>>>
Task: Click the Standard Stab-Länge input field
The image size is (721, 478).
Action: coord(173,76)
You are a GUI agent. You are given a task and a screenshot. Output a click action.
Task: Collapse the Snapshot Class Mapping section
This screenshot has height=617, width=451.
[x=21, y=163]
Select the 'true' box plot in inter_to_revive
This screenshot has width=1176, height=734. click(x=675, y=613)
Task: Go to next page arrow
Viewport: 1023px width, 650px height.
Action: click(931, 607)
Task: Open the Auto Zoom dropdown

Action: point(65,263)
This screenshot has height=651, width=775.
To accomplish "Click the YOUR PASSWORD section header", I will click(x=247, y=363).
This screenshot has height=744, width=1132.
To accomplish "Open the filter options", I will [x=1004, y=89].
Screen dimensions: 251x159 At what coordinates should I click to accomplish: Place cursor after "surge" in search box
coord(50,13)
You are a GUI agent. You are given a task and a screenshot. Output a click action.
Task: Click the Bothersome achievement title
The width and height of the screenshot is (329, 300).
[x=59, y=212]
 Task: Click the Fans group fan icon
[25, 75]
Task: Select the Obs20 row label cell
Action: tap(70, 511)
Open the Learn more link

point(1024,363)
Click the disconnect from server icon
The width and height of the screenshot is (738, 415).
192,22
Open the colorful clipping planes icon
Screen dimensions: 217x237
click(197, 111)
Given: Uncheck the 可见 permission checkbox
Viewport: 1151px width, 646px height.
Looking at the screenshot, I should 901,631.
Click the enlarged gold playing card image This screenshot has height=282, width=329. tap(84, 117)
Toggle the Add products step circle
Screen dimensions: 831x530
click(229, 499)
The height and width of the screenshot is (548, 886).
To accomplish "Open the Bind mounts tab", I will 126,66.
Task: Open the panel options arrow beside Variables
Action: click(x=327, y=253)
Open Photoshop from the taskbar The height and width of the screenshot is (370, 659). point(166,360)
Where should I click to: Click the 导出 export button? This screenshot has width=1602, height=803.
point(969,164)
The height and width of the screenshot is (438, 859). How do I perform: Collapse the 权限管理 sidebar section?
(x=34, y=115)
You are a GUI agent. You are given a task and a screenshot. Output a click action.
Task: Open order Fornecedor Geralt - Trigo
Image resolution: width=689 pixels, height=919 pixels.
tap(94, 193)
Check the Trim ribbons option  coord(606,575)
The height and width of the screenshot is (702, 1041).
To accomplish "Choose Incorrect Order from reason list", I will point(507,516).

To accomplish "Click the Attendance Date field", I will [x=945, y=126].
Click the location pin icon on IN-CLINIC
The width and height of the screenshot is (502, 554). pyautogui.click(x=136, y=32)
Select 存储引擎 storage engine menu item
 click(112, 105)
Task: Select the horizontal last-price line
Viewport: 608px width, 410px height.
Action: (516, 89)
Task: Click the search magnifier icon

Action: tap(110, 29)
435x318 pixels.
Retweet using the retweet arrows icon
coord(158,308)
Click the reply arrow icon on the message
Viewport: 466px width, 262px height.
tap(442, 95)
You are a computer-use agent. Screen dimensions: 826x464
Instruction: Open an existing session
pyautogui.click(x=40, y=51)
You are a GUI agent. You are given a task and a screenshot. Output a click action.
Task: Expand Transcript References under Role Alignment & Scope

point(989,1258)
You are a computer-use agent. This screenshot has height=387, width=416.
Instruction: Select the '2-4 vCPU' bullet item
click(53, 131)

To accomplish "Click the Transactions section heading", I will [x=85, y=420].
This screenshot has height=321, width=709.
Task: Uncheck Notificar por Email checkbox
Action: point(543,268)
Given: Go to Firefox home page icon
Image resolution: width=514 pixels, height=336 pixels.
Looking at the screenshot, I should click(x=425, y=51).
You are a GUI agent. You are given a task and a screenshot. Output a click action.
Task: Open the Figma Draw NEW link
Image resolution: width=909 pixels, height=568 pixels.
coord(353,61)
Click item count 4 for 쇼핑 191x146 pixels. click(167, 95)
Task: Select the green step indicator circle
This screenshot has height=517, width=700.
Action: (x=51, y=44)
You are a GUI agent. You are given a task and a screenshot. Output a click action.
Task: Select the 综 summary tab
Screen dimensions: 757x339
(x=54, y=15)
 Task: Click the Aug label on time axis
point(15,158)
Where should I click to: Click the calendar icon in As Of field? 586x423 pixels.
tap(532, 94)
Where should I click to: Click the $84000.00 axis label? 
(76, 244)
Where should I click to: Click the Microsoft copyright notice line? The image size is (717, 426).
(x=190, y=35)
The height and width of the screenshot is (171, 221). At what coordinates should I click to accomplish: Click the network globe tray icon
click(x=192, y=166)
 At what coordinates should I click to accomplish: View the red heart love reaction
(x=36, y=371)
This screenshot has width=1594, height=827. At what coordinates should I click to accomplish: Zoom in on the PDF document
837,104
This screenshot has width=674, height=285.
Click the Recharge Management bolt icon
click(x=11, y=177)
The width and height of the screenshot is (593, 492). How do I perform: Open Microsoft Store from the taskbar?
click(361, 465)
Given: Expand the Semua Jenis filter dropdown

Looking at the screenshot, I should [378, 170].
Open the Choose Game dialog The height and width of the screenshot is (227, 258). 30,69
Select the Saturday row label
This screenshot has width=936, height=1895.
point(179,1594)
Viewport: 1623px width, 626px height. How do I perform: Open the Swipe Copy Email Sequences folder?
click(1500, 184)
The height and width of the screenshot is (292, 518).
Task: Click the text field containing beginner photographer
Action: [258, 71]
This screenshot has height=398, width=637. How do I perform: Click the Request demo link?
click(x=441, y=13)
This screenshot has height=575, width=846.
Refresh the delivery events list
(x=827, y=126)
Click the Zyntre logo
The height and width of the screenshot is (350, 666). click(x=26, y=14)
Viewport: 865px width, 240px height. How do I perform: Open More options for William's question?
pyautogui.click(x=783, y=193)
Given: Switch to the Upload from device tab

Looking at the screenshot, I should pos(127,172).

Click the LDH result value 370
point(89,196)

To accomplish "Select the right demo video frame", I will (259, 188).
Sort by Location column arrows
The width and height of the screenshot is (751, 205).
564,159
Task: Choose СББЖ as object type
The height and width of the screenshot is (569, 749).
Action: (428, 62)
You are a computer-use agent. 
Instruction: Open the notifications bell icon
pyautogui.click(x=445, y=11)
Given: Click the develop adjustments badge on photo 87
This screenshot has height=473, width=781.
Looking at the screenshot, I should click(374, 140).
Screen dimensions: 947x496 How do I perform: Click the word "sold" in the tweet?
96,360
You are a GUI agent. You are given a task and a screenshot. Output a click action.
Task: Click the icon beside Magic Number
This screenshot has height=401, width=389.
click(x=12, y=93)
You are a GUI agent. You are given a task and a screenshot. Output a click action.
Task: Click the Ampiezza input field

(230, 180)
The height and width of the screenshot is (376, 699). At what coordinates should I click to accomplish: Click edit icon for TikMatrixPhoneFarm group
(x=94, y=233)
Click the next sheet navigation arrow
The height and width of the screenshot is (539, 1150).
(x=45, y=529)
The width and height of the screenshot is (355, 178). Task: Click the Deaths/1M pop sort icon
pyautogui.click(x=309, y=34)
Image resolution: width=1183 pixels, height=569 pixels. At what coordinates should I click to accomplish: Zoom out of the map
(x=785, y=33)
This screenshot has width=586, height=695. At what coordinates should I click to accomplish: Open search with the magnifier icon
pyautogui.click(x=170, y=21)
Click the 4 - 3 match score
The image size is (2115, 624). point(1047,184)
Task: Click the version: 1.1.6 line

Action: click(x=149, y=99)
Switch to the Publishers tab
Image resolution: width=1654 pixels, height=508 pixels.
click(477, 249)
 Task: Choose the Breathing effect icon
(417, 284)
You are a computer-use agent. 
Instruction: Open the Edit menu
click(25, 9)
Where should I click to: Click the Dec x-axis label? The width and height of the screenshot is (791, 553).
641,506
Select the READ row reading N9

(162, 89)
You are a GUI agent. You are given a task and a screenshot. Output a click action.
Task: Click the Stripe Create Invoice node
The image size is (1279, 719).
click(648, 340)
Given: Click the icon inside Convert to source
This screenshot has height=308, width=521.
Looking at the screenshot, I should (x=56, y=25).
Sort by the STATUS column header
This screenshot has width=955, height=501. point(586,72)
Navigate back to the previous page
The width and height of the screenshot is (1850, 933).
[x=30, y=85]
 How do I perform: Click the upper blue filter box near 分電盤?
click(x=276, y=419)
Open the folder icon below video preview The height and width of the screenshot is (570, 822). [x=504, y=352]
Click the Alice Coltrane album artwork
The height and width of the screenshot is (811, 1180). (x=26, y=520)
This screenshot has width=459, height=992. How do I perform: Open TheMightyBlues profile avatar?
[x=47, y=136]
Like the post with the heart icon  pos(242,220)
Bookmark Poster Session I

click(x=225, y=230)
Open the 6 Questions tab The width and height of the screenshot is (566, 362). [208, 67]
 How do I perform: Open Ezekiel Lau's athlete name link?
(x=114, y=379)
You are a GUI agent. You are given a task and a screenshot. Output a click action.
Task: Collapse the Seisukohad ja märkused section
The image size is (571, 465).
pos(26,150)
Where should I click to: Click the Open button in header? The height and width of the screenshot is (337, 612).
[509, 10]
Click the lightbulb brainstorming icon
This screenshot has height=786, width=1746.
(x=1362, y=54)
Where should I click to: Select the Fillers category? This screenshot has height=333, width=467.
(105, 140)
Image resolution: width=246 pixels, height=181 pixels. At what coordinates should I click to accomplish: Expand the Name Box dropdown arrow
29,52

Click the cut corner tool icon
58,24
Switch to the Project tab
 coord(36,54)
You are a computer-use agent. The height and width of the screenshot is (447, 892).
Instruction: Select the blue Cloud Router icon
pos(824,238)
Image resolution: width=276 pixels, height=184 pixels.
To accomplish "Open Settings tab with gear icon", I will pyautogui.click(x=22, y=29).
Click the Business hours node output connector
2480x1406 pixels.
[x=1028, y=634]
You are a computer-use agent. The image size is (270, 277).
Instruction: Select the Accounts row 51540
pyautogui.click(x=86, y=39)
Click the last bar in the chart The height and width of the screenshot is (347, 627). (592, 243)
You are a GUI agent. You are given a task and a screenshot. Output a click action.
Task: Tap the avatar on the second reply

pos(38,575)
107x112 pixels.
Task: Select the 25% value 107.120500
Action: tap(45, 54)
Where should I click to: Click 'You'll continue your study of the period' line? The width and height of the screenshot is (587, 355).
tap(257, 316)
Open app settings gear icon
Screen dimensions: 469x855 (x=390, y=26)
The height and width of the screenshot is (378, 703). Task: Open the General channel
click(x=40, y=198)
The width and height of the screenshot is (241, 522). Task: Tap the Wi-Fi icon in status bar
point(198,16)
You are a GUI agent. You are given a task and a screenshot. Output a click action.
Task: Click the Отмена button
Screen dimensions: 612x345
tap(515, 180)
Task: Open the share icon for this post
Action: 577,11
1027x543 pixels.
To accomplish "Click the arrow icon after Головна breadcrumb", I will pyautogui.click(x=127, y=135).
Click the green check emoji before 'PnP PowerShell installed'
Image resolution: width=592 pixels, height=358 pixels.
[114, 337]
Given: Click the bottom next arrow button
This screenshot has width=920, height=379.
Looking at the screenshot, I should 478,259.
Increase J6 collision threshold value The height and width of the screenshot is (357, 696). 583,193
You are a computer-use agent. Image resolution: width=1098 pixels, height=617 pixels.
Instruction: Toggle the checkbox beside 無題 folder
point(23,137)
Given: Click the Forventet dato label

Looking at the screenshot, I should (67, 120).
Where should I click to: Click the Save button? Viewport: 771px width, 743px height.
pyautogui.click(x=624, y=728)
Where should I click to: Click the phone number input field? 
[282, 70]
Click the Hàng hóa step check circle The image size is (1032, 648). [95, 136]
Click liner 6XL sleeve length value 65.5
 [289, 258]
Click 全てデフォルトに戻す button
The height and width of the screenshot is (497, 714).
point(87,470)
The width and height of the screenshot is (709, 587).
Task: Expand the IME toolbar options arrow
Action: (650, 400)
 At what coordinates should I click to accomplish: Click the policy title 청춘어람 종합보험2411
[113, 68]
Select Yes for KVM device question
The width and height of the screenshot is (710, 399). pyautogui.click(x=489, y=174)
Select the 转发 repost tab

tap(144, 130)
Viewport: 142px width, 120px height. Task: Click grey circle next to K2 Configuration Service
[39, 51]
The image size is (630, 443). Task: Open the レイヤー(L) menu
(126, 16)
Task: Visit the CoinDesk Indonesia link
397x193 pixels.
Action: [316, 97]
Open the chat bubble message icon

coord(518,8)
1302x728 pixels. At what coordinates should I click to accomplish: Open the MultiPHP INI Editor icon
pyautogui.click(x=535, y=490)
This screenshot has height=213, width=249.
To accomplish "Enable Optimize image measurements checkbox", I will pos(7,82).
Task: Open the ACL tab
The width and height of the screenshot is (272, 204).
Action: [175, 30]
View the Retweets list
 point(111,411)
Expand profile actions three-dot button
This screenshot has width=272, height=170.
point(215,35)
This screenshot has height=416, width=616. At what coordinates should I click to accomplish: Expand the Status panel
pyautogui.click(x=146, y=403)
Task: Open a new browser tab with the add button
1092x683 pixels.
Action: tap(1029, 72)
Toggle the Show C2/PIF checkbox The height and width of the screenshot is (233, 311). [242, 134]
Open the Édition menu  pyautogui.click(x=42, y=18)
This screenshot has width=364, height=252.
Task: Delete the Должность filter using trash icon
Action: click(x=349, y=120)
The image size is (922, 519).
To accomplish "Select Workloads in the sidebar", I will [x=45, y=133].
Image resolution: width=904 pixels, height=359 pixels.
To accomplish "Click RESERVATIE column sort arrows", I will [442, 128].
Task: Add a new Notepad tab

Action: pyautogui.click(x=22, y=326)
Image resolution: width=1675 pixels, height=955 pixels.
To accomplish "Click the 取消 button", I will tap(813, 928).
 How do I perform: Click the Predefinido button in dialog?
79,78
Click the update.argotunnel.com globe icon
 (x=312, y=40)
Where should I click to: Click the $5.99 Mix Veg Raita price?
<<<
Reproduce the rows above without any change, from the line containing "You are a computer-use agent. This" up to and including the line containing "click(361, 465)".

You are a computer-use agent. This screenshot has height=387, width=416.
Instruction: Select the '2-4 vCPU' bullet item
click(53, 131)

To accomplish "Click the Transactions section heading", I will [x=85, y=420].
This screenshot has height=321, width=709.
Task: Uncheck Notificar por Email checkbox
Action: point(543,268)
Given: Go to Firefox home page icon
Image resolution: width=514 pixels, height=336 pixels.
Looking at the screenshot, I should click(x=425, y=51).
You are a GUI agent. You are given a task and a screenshot. Output a click action.
Task: Open the Figma Draw NEW link
Image resolution: width=909 pixels, height=568 pixels.
coord(353,61)
Click item count 4 for 쇼핑 191x146 pixels. click(167, 95)
Task: Select the green step indicator circle
This screenshot has height=517, width=700.
Action: (x=51, y=44)
You are a GUI agent. You are given a task and a screenshot. Output a click action.
Task: Select the 综 summary tab
Screen dimensions: 757x339
(x=54, y=15)
 Task: Click the Aug label on time axis
point(15,158)
Where should I click to: Click the calendar icon in As Of field? 586x423 pixels.
tap(532, 94)
Where should I click to: Click the $84000.00 axis label? 
(76, 244)
Where should I click to: Click the Microsoft copyright notice line? The image size is (717, 426).
(x=190, y=35)
The height and width of the screenshot is (171, 221). At what coordinates should I click to accomplish: Click the network globe tray icon
click(x=192, y=166)
 At what coordinates should I click to accomplish: View the red heart love reaction
(x=36, y=371)
This screenshot has width=1594, height=827. At what coordinates should I click to accomplish: Zoom in on the PDF document
837,104
This screenshot has width=674, height=285.
Click the Recharge Management bolt icon
click(x=11, y=177)
The width and height of the screenshot is (593, 492). How do I perform: Open Microsoft Store from the taskbar?
click(361, 465)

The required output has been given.